Hubertz plant radikale Kürzung der Wohnungsbeihilfen um zwei Milliarden Euro
Tatjana ReinhardtHubertz plant radikale Kürzung der Wohnungsbeihilfen um zwei Milliarden Euro
Bundesbauministerin Verena Hubertz hat einen Gesetzentwurf vorgelegt, der die Wohnungsbeihilfen um zwei Milliarden Euro kürzen soll. Das Vorhaben zielt darauf ab, jeweils eine Milliarde Euro im Bundes- und Länderhaushalt einzusparen. Der Entwurf wurde nun an andere Ministerien zur Prüfung weitergeleitet, bevor das Kabinett darüber entscheidet.
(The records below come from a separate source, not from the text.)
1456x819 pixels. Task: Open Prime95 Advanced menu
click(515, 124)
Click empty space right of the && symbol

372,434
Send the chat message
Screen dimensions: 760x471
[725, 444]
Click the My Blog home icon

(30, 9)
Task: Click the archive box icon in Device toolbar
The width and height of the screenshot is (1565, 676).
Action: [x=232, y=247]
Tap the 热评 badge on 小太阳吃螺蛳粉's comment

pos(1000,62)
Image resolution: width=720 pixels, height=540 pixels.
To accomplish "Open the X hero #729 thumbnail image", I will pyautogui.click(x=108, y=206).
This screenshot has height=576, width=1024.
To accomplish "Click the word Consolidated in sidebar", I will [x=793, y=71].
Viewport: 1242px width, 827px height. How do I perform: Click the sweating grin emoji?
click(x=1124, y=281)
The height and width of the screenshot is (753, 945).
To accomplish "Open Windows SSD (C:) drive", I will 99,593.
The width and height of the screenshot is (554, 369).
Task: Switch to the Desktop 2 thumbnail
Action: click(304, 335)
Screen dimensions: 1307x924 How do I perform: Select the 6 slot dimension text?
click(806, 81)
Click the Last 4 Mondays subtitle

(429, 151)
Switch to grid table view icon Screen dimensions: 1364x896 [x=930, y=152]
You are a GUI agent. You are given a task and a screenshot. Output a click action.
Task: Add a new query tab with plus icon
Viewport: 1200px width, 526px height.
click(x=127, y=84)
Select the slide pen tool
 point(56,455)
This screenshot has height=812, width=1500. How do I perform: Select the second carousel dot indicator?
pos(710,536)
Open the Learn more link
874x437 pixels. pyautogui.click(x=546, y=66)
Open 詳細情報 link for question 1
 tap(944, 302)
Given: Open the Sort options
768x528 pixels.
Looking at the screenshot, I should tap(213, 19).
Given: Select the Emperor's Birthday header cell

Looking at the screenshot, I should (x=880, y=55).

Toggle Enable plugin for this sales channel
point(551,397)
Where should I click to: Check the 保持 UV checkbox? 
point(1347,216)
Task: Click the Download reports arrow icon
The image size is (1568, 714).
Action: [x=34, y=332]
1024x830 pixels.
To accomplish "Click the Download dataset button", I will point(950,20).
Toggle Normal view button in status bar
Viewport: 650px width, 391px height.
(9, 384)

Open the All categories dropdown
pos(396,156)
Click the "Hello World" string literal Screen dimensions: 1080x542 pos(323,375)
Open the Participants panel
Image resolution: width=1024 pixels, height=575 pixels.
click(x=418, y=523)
Das unter dem Titel „Gesetz zur Vereinfachung und Modernisierung des Wohngeldrechts“ vorgestellte Papier sieht vor, die jährlichen Ausgaben von fünf auf drei Milliarden Euro zu senken. Sämtliche aktuellen Bezieher wären betroffen – ein Drittel der Haushalte würde nach den neuen Regelungen den Anspruch auf Unterstützung verlieren.
Ministerin Hubertz räumte ein, dass die Kürzungen für die Betroffenen und ihre eigene Partei schwierig seien. Bestehende Bewilligungen von Wohngeld blieben jedoch unangetastet. Als Begründung für die Einschnitte führt die Regierung Haushaltsbelastungen durch anhaltende Krisen und einen Reformstau an.
Der Entwurf wird nun in den anderen Ressorts geprüft. Sollte das Kabinett zustimmen, würde die Reform die Wohnungsförderung in ganz Deutschland neu gestalten. Die Änderungen sollen ohne Rückwirkung auf bereits genehmigte Leistungen in Kraft treten.